ProWebScraper has its own Selector to select the elements that you would like to scrape from the website. You can simply click on each element on the page to select and extract.
In some cases, elements you want to extract from the page is hidden or not selectable in the selector,
At that time you can use an alternative way: Manual XPaths or CSS selector to select those elements on the page.
Here are a few cases where it might be necessary (or at least a lot more elegant) to use manual XPath. This includes when...
- you can't select a specific element
- you need data, such as latitude and longitude, from a map where it isn't readily available
- hidden elements
- Select data from a drop-down list or undisplayed tab
If you are not familiar with XPath, then you will first want to start with an ultimate guide to XPath.

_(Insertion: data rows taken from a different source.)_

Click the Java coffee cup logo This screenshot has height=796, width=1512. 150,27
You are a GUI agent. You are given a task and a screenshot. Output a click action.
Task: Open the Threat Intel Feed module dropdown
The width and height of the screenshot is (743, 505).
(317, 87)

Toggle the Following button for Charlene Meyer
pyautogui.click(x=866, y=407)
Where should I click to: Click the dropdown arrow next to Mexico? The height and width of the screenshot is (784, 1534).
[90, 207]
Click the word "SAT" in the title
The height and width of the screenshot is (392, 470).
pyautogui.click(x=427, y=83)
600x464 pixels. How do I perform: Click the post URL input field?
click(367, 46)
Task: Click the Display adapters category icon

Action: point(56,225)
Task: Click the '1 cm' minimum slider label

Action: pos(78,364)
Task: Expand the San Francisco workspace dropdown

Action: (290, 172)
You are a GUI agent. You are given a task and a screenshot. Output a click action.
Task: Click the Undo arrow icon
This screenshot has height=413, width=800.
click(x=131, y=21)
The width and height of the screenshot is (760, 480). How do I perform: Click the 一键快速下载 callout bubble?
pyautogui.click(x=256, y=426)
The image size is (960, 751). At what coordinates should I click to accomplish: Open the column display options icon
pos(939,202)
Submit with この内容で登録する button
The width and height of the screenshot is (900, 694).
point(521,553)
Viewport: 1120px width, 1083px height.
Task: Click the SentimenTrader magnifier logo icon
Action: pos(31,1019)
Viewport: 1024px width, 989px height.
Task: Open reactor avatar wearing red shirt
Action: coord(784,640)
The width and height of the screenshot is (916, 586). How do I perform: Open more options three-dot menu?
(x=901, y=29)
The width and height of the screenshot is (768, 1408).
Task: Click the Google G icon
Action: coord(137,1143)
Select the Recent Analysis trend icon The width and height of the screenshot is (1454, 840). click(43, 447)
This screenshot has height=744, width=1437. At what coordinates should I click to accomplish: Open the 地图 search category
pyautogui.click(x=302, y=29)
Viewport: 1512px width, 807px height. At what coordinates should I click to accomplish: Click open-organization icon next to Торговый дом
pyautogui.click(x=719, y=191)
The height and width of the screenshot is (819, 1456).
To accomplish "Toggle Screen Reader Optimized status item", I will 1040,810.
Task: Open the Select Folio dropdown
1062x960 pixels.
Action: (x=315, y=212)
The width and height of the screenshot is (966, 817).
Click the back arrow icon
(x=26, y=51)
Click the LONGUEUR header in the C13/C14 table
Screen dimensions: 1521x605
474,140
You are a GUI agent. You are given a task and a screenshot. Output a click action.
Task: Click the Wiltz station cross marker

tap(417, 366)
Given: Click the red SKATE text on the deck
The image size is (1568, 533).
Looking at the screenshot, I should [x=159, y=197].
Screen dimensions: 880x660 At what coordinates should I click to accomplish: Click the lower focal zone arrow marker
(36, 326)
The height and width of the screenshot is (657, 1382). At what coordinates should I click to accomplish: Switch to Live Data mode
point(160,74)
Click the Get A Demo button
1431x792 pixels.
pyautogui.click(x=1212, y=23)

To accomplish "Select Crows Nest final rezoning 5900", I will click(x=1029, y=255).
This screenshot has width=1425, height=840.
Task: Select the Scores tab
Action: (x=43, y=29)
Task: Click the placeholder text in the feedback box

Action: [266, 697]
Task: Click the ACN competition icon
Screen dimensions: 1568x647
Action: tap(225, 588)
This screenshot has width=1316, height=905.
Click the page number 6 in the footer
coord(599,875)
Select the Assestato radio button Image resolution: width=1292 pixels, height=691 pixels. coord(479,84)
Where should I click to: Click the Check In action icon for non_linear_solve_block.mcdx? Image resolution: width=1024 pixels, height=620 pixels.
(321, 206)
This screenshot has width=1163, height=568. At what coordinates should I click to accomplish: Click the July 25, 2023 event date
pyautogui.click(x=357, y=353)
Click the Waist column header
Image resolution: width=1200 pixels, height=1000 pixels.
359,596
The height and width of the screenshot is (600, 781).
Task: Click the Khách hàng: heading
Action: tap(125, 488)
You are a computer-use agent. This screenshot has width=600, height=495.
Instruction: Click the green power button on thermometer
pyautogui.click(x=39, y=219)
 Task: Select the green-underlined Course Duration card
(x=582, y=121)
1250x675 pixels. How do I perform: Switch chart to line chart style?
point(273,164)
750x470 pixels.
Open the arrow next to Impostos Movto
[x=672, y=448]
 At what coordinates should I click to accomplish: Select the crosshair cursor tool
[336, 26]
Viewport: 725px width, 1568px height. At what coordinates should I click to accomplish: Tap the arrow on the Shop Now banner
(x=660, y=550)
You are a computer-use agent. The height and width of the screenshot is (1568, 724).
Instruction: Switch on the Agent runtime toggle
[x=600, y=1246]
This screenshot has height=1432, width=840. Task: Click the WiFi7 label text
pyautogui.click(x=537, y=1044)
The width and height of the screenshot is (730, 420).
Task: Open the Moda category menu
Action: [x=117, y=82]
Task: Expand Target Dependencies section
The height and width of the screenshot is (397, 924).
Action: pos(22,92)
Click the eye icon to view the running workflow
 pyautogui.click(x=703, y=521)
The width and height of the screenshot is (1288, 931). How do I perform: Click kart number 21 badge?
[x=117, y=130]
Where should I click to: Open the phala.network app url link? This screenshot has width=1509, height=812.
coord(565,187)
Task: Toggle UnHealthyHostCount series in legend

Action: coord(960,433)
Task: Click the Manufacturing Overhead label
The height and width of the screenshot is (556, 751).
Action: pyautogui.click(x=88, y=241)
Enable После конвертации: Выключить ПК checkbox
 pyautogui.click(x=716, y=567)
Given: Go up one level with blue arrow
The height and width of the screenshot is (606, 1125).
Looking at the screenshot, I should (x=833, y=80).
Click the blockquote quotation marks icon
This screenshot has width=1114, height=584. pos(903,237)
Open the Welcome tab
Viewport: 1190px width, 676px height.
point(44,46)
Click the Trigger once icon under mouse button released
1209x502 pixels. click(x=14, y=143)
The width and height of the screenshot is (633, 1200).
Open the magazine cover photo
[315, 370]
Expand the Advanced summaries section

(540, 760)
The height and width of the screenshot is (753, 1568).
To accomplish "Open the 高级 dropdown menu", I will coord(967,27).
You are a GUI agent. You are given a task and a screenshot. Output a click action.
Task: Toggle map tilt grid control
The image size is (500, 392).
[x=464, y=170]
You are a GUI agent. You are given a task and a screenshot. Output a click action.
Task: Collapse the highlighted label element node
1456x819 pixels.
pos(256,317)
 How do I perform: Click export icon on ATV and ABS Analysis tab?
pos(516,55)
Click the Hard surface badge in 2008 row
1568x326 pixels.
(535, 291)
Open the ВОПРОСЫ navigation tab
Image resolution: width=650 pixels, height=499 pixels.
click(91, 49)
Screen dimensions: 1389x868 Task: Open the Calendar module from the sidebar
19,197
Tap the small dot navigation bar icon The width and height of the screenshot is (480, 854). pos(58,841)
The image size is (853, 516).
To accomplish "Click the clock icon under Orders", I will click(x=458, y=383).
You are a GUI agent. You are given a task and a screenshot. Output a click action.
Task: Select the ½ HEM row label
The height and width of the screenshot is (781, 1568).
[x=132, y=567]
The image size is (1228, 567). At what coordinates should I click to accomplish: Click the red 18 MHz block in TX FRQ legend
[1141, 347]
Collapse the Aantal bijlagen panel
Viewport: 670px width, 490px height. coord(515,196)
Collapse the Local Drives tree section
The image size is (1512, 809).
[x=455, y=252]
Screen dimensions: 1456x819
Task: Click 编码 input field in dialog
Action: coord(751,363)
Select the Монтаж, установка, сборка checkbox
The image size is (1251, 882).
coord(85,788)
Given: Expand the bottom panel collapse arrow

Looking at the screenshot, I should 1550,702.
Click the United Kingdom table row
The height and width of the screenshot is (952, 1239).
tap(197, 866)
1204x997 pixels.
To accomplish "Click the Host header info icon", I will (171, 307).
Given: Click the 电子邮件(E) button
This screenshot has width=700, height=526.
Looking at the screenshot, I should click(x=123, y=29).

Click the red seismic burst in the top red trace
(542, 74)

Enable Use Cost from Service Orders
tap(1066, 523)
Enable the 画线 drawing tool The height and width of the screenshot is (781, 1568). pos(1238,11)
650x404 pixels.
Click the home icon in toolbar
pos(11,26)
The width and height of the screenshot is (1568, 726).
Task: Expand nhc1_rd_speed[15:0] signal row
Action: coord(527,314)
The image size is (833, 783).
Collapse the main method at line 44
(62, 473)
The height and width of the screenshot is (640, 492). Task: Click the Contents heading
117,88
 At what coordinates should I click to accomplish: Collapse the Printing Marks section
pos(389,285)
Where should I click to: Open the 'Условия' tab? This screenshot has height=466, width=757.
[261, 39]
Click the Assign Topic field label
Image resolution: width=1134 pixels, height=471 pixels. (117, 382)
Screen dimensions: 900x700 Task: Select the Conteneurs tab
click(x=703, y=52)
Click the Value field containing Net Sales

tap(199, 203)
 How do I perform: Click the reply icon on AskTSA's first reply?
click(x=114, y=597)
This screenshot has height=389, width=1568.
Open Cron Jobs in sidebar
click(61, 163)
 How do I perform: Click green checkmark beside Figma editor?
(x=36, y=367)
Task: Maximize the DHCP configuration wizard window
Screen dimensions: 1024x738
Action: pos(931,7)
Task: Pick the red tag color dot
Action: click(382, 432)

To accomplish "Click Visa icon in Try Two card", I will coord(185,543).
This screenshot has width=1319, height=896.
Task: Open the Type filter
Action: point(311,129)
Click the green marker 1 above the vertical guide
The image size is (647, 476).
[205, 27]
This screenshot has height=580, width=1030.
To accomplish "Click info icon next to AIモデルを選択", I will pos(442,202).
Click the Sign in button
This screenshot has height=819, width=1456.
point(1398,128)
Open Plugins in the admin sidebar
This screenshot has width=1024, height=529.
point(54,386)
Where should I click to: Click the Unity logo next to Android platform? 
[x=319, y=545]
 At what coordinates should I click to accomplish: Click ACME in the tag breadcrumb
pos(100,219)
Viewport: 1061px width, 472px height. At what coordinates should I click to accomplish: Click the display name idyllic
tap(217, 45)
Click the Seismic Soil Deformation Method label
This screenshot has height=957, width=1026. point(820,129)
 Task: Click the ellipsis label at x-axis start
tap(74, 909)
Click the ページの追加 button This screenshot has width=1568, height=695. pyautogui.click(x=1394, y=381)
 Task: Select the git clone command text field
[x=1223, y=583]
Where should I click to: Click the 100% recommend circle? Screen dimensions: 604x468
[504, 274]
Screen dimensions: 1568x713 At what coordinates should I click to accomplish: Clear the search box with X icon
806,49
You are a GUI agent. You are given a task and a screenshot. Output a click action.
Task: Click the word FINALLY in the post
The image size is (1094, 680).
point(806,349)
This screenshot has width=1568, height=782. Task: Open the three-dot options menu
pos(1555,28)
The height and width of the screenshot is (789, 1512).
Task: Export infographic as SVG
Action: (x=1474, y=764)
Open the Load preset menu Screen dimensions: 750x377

How to set manual XPath in scraper
To use XPath to select any element
- Go to Selector → Create a new column by clicking on the button Add New Column, then click the Column Options dropdown arrow and select Use CSS selector.
- The Use Manual XPath dialogue box appears.
- Enter Manual path / XPath: enter XPath of the element you want to select.
- Enter attribute: enter attribute node of element node (this field is optional).
- Cancel: Closes screen and saves your regular expression.
- Apply: Applies your regular expression.
The following examples demonstrate possible ways to select elements using manual XPath.
Example: Scraping Hidden Latitude/Longitude
This example demonstrates how to use Set manual Xpath to take hidden ratings from a web page.
- Enter below details at Manual XPath Dialog box:
- Enter XPath: //div[@id="property-map"]
- Enter attribute: data-lat